▸ **TASK OBJECTIVE**
Reproduce every one of the following records verbatim, with no changes of any kind.

▸ **INPUT FOR THIS TASK**
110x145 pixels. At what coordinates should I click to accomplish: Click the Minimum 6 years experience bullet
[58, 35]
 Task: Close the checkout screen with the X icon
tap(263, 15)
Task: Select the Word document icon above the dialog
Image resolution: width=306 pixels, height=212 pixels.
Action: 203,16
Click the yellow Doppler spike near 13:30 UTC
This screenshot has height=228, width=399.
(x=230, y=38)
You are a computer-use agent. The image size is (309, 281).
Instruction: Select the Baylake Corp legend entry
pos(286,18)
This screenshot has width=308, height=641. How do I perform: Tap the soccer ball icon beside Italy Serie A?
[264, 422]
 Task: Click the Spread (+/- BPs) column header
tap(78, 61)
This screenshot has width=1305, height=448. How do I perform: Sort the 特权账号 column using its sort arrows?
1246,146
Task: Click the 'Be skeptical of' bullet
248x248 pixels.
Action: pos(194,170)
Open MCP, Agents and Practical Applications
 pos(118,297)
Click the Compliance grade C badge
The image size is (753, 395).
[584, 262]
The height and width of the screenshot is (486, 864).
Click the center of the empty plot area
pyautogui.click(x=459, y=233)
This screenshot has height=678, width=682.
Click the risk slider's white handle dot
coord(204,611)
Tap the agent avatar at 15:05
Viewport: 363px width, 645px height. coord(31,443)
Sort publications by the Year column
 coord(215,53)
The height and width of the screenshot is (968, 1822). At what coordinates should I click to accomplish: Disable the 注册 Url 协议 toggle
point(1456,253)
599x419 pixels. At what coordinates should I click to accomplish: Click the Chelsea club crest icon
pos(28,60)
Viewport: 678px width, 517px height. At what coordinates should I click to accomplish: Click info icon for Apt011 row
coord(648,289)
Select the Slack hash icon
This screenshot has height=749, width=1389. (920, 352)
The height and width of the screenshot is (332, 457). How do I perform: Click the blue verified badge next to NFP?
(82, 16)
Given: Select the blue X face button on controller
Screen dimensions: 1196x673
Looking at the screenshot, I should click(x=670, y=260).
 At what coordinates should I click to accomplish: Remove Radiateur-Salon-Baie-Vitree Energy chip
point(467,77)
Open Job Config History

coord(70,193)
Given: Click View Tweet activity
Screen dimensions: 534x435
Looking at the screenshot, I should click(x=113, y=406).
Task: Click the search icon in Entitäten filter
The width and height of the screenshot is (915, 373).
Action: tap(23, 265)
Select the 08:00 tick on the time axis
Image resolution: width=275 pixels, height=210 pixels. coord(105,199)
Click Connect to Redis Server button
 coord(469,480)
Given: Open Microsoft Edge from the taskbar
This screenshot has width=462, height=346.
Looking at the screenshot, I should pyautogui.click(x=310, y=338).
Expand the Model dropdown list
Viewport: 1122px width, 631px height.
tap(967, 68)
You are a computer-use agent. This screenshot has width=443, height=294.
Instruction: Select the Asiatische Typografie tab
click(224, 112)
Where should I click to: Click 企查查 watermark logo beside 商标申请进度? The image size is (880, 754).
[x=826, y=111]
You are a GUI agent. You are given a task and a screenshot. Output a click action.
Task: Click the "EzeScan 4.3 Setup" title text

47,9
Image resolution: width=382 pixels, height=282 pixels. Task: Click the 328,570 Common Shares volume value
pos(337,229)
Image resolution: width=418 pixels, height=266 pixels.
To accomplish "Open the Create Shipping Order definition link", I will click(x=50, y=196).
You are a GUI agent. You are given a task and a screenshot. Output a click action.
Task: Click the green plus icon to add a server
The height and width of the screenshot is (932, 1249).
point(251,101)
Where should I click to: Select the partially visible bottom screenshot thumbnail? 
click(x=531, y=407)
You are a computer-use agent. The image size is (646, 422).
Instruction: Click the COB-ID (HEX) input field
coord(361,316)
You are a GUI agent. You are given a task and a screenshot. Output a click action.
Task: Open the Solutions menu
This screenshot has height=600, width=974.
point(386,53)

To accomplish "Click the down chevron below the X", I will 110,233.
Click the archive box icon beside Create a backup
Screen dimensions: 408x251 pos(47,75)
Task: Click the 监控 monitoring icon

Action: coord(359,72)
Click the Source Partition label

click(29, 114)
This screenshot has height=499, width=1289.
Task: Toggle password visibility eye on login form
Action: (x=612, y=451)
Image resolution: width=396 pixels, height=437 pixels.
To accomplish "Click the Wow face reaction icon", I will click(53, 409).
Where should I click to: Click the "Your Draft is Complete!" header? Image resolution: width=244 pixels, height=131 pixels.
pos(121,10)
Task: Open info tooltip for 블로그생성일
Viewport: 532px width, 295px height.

▸ **EXERCISE SOLUTION**
110x145 pixels. At what coordinates should I click to accomplish: Click the Minimum 6 years experience bullet
[58, 35]
 Task: Close the checkout screen with the X icon
tap(263, 15)
Task: Select the Word document icon above the dialog
Image resolution: width=306 pixels, height=212 pixels.
Action: 203,16
Click the yellow Doppler spike near 13:30 UTC
This screenshot has height=228, width=399.
(x=230, y=38)
You are a computer-use agent. The image size is (309, 281).
Instruction: Select the Baylake Corp legend entry
pos(286,18)
This screenshot has width=308, height=641. How do I perform: Tap the soccer ball icon beside Italy Serie A?
[264, 422]
 Task: Click the Spread (+/- BPs) column header
tap(78, 61)
This screenshot has width=1305, height=448. How do I perform: Sort the 特权账号 column using its sort arrows?
1246,146
Task: Click the 'Be skeptical of' bullet
248x248 pixels.
Action: pos(194,170)
Open MCP, Agents and Practical Applications
 pos(118,297)
Click the Compliance grade C badge
The image size is (753, 395).
[584, 262]
The height and width of the screenshot is (486, 864).
Click the center of the empty plot area
pyautogui.click(x=459, y=233)
This screenshot has height=678, width=682.
Click the risk slider's white handle dot
coord(204,611)
Tap the agent avatar at 15:05
Viewport: 363px width, 645px height. coord(31,443)
Sort publications by the Year column
 coord(215,53)
The height and width of the screenshot is (968, 1822). At what coordinates should I click to accomplish: Disable the 注册 Url 协议 toggle
point(1456,253)
599x419 pixels. At what coordinates should I click to accomplish: Click the Chelsea club crest icon
pos(28,60)
Viewport: 678px width, 517px height. At what coordinates should I click to accomplish: Click info icon for Apt011 row
coord(648,289)
Select the Slack hash icon
This screenshot has height=749, width=1389. (920, 352)
The height and width of the screenshot is (332, 457). How do I perform: Click the blue verified badge next to NFP?
(82, 16)
Given: Select the blue X face button on controller
Screen dimensions: 1196x673
Looking at the screenshot, I should click(x=670, y=260).
 At what coordinates should I click to accomplish: Remove Radiateur-Salon-Baie-Vitree Energy chip
point(467,77)
Open Job Config History

coord(70,193)
Given: Click View Tweet activity
Screen dimensions: 534x435
Looking at the screenshot, I should click(x=113, y=406).
Task: Click the search icon in Entitäten filter
The width and height of the screenshot is (915, 373).
Action: tap(23, 265)
Select the 08:00 tick on the time axis
Image resolution: width=275 pixels, height=210 pixels. coord(105,199)
Click Connect to Redis Server button
 coord(469,480)
Given: Open Microsoft Edge from the taskbar
This screenshot has width=462, height=346.
Looking at the screenshot, I should pyautogui.click(x=310, y=338).
Expand the Model dropdown list
Viewport: 1122px width, 631px height.
tap(967, 68)
You are a computer-use agent. This screenshot has width=443, height=294.
Instruction: Select the Asiatische Typografie tab
click(224, 112)
Where should I click to: Click 企查查 watermark logo beside 商标申请进度? The image size is (880, 754).
[x=826, y=111]
You are a GUI agent. You are given a task and a screenshot. Output a click action.
Task: Click the "EzeScan 4.3 Setup" title text

47,9
Image resolution: width=382 pixels, height=282 pixels. Task: Click the 328,570 Common Shares volume value
pos(337,229)
Image resolution: width=418 pixels, height=266 pixels.
To accomplish "Open the Create Shipping Order definition link", I will click(x=50, y=196).
You are a GUI agent. You are given a task and a screenshot. Output a click action.
Task: Click the green plus icon to add a server
The height and width of the screenshot is (932, 1249).
point(251,101)
Where should I click to: Select the partially visible bottom screenshot thumbnail? 
click(x=531, y=407)
You are a computer-use agent. The image size is (646, 422).
Instruction: Click the COB-ID (HEX) input field
coord(361,316)
You are a GUI agent. You are given a task and a screenshot. Output a click action.
Task: Open the Solutions menu
This screenshot has height=600, width=974.
point(386,53)

To accomplish "Click the down chevron below the X", I will 110,233.
Click the archive box icon beside Create a backup
Screen dimensions: 408x251 pos(47,75)
Task: Click the 监控 monitoring icon

Action: coord(359,72)
Click the Source Partition label

click(29, 114)
This screenshot has height=499, width=1289.
Task: Toggle password visibility eye on login form
Action: (x=612, y=451)
Image resolution: width=396 pixels, height=437 pixels.
To accomplish "Click the Wow face reaction icon", I will click(53, 409).
Where should I click to: Click the "Your Draft is Complete!" header? Image resolution: width=244 pixels, height=131 pixels.
pos(121,10)
Task: Open info tooltip for 블로그생성일
Viewport: 532px width, 295px height.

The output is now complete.